Western Ganga King from 938 to 961 CE

Butuga II (reigned c. 938 – c. 961 CE) was one of the great rulers of the Western Ganga dynasty in southern India. He became the ruler of the Western Ganga Dynasty after his elder brother Rachamalla III. He served as an ally and feudatory of the Rashtrakuta dynasty under emperor Krishna III.

Butuga II is widely known for his decisive role in the Battle of Takkolam and killing of the Chola king Rajaditya with a well aimed arrow when the Chola king was seated on his elephant Butuga shot him with an arrow Rajaditya was struck and killed instantly. his death caused panic and collapse in the Chola army. which led to a major Rashtrakuta–Ganga victory against the Cholas. This achievement established Butuga II’s reputation as one of the most celebrated Ganga kings.
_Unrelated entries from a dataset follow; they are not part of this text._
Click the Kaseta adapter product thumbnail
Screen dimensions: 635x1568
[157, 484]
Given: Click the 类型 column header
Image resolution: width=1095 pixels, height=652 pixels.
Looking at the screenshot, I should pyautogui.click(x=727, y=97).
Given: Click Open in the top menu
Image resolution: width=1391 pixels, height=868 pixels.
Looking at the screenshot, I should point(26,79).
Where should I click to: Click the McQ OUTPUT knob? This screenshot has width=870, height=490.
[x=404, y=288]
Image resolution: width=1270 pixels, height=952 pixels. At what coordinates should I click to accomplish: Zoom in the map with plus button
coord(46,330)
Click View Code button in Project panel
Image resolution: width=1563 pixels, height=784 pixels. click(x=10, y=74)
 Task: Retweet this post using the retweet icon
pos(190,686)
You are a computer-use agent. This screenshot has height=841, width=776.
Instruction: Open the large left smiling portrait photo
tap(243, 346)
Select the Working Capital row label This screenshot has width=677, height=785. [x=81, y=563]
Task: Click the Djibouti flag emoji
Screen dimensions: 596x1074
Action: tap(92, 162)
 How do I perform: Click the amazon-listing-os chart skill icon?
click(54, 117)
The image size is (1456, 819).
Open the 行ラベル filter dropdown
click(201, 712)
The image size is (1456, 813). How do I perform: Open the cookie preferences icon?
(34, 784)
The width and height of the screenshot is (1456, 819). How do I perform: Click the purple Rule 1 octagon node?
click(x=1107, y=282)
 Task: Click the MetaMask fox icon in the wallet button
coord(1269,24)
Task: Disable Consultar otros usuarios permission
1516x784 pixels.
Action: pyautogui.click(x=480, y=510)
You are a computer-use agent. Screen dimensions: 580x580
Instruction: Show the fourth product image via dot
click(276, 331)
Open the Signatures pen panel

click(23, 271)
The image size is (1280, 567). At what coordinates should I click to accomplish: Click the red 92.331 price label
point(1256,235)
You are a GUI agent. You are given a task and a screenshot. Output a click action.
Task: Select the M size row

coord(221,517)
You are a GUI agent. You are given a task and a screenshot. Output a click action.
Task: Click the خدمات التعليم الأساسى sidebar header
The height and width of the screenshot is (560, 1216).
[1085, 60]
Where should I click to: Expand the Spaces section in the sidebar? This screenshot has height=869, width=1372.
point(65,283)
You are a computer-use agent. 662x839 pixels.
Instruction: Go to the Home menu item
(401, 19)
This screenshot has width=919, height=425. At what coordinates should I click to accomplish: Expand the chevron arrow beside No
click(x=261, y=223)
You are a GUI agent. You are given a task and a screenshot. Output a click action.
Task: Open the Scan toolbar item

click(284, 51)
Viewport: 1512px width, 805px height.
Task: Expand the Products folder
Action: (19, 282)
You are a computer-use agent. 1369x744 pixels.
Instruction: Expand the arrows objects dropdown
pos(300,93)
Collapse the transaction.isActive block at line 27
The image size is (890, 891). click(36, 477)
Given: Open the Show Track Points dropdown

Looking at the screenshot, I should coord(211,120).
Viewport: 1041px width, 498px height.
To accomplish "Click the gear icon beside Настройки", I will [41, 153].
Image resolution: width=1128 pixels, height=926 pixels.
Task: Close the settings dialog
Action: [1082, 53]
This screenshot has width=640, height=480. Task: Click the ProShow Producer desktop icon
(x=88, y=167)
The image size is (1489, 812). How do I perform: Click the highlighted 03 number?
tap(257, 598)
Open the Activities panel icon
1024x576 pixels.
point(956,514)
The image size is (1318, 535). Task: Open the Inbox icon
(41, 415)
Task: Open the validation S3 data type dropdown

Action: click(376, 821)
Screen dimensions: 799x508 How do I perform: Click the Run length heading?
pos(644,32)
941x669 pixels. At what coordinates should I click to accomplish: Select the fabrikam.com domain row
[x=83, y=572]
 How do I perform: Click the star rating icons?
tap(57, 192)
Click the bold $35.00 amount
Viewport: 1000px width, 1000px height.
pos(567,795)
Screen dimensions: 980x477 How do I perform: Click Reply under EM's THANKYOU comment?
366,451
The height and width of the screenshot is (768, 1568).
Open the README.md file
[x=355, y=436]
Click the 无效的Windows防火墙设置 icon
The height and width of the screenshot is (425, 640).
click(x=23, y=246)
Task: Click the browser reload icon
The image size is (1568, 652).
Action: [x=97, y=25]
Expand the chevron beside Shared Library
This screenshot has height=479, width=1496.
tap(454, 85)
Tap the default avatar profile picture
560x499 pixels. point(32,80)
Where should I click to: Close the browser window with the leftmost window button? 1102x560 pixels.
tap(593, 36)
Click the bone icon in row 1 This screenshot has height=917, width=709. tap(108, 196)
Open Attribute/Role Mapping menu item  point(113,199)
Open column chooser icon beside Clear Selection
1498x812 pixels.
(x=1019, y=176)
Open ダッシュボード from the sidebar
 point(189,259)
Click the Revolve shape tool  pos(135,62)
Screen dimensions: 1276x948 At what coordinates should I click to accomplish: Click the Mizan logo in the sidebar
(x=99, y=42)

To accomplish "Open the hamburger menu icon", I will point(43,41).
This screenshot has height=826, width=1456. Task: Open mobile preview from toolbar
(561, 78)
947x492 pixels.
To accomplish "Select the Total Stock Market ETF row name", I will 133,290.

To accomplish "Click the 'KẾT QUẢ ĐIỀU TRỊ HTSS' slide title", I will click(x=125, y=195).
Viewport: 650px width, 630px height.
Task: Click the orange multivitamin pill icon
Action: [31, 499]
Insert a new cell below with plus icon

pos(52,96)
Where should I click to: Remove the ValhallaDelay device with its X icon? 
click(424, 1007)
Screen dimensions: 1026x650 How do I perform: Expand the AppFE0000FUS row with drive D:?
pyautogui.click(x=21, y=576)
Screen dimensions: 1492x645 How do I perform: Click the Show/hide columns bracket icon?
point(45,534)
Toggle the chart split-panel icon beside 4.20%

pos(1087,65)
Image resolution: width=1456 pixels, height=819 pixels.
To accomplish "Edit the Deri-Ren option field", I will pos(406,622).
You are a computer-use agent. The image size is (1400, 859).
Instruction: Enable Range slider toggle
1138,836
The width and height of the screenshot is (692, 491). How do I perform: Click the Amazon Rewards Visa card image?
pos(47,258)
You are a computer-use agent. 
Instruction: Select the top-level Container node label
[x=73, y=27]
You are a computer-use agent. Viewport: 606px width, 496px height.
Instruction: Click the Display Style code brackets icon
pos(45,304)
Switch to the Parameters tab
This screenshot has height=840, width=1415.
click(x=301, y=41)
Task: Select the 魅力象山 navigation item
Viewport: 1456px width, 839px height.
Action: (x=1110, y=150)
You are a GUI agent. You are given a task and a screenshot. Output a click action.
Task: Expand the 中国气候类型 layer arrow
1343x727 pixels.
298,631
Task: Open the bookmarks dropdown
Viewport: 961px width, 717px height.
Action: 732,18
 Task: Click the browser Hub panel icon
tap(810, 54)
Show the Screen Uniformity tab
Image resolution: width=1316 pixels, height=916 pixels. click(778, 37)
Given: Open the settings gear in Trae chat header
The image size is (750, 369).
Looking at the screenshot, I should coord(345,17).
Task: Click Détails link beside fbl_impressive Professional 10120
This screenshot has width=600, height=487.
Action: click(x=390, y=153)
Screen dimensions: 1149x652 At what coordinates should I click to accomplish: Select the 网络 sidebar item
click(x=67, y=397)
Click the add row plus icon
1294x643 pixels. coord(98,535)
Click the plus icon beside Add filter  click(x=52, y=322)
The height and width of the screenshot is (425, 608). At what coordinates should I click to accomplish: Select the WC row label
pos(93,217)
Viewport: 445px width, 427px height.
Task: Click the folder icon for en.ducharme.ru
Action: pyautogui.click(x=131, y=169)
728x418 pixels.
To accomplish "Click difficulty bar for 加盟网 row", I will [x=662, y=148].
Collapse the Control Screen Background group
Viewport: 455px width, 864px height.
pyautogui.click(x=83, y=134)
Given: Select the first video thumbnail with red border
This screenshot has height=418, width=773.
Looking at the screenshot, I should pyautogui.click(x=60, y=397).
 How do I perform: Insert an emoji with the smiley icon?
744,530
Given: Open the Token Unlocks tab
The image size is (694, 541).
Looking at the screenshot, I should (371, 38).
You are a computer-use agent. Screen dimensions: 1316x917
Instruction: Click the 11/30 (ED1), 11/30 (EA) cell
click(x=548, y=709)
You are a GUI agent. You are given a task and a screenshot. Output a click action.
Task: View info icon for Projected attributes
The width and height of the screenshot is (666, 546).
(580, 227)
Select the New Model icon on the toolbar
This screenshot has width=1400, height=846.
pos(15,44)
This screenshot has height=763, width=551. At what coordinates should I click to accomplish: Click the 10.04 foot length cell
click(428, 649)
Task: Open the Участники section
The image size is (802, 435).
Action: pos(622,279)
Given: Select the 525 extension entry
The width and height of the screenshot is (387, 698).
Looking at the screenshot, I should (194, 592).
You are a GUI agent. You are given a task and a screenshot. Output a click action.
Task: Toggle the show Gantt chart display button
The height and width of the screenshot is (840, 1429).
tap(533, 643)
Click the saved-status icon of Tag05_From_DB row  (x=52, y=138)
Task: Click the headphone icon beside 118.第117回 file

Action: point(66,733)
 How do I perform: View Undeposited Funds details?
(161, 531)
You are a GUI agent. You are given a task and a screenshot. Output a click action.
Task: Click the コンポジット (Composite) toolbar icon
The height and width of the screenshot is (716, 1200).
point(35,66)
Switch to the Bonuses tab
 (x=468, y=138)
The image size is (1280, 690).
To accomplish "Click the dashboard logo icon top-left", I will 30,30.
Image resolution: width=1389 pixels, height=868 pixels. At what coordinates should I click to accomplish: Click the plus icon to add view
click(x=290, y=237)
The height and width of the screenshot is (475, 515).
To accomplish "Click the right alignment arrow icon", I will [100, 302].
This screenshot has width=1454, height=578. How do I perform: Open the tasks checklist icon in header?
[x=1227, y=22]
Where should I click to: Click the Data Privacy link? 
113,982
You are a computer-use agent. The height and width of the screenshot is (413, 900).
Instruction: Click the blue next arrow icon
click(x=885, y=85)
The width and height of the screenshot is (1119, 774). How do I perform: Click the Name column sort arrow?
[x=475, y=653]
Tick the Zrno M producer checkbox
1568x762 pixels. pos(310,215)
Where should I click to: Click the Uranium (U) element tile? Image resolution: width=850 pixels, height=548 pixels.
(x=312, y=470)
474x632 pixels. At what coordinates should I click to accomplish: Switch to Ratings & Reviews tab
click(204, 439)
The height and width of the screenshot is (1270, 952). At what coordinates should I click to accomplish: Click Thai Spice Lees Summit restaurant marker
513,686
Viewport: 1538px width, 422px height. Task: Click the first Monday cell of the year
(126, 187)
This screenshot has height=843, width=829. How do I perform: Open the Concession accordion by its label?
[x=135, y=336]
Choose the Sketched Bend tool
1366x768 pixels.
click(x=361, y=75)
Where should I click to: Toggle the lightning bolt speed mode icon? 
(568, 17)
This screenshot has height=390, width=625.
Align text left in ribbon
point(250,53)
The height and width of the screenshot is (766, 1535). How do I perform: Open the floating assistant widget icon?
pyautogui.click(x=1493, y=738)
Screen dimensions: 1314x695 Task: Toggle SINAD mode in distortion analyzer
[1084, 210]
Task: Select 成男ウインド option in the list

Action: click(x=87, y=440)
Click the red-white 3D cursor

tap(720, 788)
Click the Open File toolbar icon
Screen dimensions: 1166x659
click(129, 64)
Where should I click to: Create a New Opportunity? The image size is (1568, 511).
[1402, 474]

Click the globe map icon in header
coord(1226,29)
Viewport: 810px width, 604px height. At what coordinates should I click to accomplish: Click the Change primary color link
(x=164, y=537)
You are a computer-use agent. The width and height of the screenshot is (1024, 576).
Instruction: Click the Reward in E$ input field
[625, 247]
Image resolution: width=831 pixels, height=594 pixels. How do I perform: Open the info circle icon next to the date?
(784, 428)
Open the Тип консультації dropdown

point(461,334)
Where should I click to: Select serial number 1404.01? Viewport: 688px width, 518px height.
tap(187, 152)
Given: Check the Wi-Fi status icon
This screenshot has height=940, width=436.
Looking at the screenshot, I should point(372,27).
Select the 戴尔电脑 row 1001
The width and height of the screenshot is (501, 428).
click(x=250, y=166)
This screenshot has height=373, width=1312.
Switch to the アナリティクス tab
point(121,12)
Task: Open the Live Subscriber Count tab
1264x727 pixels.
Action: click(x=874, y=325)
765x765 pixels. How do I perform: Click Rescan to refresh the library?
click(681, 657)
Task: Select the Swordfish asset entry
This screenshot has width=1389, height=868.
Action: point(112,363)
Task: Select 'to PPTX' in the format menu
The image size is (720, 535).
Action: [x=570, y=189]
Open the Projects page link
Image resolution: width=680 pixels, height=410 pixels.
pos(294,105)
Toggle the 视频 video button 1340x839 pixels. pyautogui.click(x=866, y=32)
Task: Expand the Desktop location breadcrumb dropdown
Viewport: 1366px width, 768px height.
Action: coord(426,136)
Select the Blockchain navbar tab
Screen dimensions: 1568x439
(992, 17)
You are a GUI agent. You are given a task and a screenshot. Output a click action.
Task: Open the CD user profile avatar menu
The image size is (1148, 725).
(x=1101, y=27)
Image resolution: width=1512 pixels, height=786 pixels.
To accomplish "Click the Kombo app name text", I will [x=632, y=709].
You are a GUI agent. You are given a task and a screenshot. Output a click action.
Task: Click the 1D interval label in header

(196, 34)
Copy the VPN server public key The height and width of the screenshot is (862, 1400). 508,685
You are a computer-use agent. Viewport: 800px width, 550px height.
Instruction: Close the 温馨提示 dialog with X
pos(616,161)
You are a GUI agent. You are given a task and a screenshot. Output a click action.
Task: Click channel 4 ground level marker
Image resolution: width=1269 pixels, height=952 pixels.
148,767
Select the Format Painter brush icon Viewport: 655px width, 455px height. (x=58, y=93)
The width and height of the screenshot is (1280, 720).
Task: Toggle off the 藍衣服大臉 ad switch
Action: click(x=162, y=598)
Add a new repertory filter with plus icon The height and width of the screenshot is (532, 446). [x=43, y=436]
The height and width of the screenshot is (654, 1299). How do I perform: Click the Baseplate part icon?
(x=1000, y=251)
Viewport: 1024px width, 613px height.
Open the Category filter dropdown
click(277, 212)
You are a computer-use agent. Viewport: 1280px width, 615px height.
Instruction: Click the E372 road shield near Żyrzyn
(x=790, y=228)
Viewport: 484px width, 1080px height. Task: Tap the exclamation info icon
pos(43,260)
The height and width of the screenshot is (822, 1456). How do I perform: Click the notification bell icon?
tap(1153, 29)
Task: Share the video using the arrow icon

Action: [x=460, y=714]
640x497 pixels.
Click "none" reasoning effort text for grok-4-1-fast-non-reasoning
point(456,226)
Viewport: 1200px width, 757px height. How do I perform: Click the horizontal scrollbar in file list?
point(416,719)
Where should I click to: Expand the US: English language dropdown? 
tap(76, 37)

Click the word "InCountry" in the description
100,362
He was a disciple of the Jain monk Ajitasena Bhattaraka.
==Relations with Rashtrakutas==
In order to ascend the throne he had to first seek help from the Rashtrakutas who were hitherto their arch enemies. Butuga II first helped Amoghavarsha III regain many lost territories and in turn was helped by the Rashtrakuta ruler to overthrow Rachamalla III, the unpopular Ganga king at that time. This helped forge a strong relationship between the Gangas and the Rashtrakutas, an alliance that lasted till the end of both kingdoms. Butuga II became the son-in-law of Amoghavarsha III by marrying his daughter Revakanimmadi. He also helped the Rashtrakutas defeat the Cholas in c. 949 in the Battle of Takkolam when he killed the chola monarch According to the Shravanabelagola record says Rajaditya was fighting on top of a war elephant when Butuga shot him with an arrow (or a set of arrows). Rajaditya was struck and killed instantly — his death caused panic and collapse in the Chola army. which led to a major Rashtrakuta–Ganga victory against the Cholas. As a Rashtrakuta feudatory, he not only ruled Gangavadi but also many areas in the Malaprabha River basin and the Krishna River-Tungabhadra doab. With his immense contribution to a Rashtrakuta victory over the Cholas, Butuga II also took charge of the Banavasi region as a fief from Rashtrakuta King Krishna III. Krishna III granted him territories in the Tungabhadra region and significant autonomy over his kingdom.
== Religion and Patronage ==
Like all Western Ganga rulers, Butuga II was a follower of Jainism. He also recorded as a disciple of the Jain monk Ajitasena Bhattaraka, under whom he is said to have received spiritual guidance. Inscriptions refer to his grants for the maintenance of Jain basadis, Butuga II and his minister Chavundaraya both stunch devoted Jains, eracted the Gommateshwara monolith in 943 CE at Shravnabelgola.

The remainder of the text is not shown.